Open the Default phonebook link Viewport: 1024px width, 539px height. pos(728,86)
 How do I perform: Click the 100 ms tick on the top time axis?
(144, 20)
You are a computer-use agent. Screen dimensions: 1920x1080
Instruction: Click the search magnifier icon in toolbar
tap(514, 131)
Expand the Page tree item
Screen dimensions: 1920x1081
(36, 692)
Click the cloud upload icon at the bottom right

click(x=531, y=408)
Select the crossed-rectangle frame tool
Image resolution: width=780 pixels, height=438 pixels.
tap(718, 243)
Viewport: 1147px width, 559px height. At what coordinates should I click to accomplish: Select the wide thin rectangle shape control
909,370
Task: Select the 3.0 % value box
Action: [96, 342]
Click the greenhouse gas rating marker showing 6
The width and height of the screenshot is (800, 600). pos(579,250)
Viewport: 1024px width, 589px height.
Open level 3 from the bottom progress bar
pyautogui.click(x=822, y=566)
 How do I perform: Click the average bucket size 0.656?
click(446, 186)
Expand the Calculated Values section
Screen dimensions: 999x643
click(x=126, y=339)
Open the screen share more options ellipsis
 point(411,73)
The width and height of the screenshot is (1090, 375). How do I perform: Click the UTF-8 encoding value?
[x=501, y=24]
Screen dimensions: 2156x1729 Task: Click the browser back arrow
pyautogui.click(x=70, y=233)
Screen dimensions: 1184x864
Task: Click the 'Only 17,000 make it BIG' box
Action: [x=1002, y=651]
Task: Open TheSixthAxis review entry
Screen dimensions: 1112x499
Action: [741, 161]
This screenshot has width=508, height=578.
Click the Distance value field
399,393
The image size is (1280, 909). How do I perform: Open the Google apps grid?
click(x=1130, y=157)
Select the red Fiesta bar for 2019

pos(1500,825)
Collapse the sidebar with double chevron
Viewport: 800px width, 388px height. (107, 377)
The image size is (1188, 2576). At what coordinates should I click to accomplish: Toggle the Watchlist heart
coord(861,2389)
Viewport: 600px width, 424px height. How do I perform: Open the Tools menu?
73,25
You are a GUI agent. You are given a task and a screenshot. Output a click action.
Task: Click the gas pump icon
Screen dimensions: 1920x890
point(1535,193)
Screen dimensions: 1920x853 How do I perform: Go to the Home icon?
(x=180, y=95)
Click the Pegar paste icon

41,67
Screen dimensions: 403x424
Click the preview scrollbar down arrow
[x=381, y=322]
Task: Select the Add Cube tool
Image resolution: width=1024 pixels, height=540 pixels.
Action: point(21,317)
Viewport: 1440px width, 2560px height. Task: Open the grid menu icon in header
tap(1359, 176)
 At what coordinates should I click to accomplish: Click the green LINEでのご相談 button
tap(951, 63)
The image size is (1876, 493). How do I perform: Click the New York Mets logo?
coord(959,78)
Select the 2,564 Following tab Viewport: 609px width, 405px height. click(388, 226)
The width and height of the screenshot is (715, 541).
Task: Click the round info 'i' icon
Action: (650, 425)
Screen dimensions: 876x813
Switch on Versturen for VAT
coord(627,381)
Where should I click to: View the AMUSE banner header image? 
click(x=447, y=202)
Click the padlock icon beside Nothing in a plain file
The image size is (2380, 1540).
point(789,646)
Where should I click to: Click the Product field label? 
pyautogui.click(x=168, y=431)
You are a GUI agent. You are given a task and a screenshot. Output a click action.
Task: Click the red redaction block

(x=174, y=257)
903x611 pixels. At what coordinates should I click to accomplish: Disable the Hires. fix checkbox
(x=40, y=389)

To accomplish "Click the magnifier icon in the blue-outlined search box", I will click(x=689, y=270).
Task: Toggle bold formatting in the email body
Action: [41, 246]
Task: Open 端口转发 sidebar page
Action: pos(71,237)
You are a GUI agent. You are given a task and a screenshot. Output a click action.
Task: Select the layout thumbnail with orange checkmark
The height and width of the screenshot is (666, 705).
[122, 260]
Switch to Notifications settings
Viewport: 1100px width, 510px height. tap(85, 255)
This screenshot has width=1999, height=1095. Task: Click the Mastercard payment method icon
::::
Description of the task: Would you output all the records above exactly as written?

Result of this task:
Open the Default phonebook link Viewport: 1024px width, 539px height. pos(728,86)
 How do I perform: Click the 100 ms tick on the top time axis?
(144, 20)
You are a computer-use agent. Screen dimensions: 1920x1080
Instruction: Click the search magnifier icon in toolbar
tap(514, 131)
Expand the Page tree item
Screen dimensions: 1920x1081
(36, 692)
Click the cloud upload icon at the bottom right

click(x=531, y=408)
Select the crossed-rectangle frame tool
Image resolution: width=780 pixels, height=438 pixels.
tap(718, 243)
Viewport: 1147px width, 559px height. At what coordinates should I click to accomplish: Select the wide thin rectangle shape control
909,370
Task: Select the 3.0 % value box
Action: [96, 342]
Click the greenhouse gas rating marker showing 6
The width and height of the screenshot is (800, 600). pos(579,250)
Viewport: 1024px width, 589px height.
Open level 3 from the bottom progress bar
pyautogui.click(x=822, y=566)
 How do I perform: Click the average bucket size 0.656?
click(446, 186)
Expand the Calculated Values section
Screen dimensions: 999x643
click(x=126, y=339)
Open the screen share more options ellipsis
 point(411,73)
The width and height of the screenshot is (1090, 375). How do I perform: Click the UTF-8 encoding value?
[x=501, y=24]
Screen dimensions: 2156x1729 Task: Click the browser back arrow
pyautogui.click(x=70, y=233)
Screen dimensions: 1184x864
Task: Click the 'Only 17,000 make it BIG' box
Action: [x=1002, y=651]
Task: Open TheSixthAxis review entry
Screen dimensions: 1112x499
Action: [741, 161]
This screenshot has width=508, height=578.
Click the Distance value field
399,393
The image size is (1280, 909). How do I perform: Open the Google apps grid?
click(x=1130, y=157)
Select the red Fiesta bar for 2019

pos(1500,825)
Collapse the sidebar with double chevron
Viewport: 800px width, 388px height. (107, 377)
The image size is (1188, 2576). At what coordinates should I click to accomplish: Toggle the Watchlist heart
coord(861,2389)
Viewport: 600px width, 424px height. How do I perform: Open the Tools menu?
73,25
You are a GUI agent. You are given a task and a screenshot. Output a click action.
Task: Click the gas pump icon
Screen dimensions: 1920x890
point(1535,193)
Screen dimensions: 1920x853 How do I perform: Go to the Home icon?
(x=180, y=95)
Click the Pegar paste icon

41,67
Screen dimensions: 403x424
Click the preview scrollbar down arrow
[x=381, y=322]
Task: Select the Add Cube tool
Image resolution: width=1024 pixels, height=540 pixels.
Action: point(21,317)
Viewport: 1440px width, 2560px height. Task: Open the grid menu icon in header
tap(1359, 176)
 At what coordinates should I click to accomplish: Click the green LINEでのご相談 button
tap(951, 63)
The image size is (1876, 493). How do I perform: Click the New York Mets logo?
coord(959,78)
Select the 2,564 Following tab Viewport: 609px width, 405px height. click(388, 226)
The width and height of the screenshot is (715, 541).
Task: Click the round info 'i' icon
Action: (650, 425)
Screen dimensions: 876x813
Switch on Versturen for VAT
coord(627,381)
Where should I click to: View the AMUSE banner header image? 
click(x=447, y=202)
Click the padlock icon beside Nothing in a plain file
The image size is (2380, 1540).
point(789,646)
Where should I click to: Click the Product field label? 
pyautogui.click(x=168, y=431)
You are a GUI agent. You are given a task and a screenshot. Output a click action.
Task: Click the red redaction block

(x=174, y=257)
903x611 pixels. At what coordinates should I click to accomplish: Disable the Hires. fix checkbox
(x=40, y=389)

To accomplish "Click the magnifier icon in the blue-outlined search box", I will click(x=689, y=270).
Task: Toggle bold formatting in the email body
Action: [41, 246]
Task: Open 端口转发 sidebar page
Action: pos(71,237)
You are a GUI agent. You are given a task and a screenshot. Output a click action.
Task: Select the layout thumbnail with orange checkmark
The height and width of the screenshot is (666, 705).
[122, 260]
Switch to Notifications settings
Viewport: 1100px width, 510px height. tap(85, 255)
This screenshot has width=1999, height=1095. Task: Click the Mastercard payment method icon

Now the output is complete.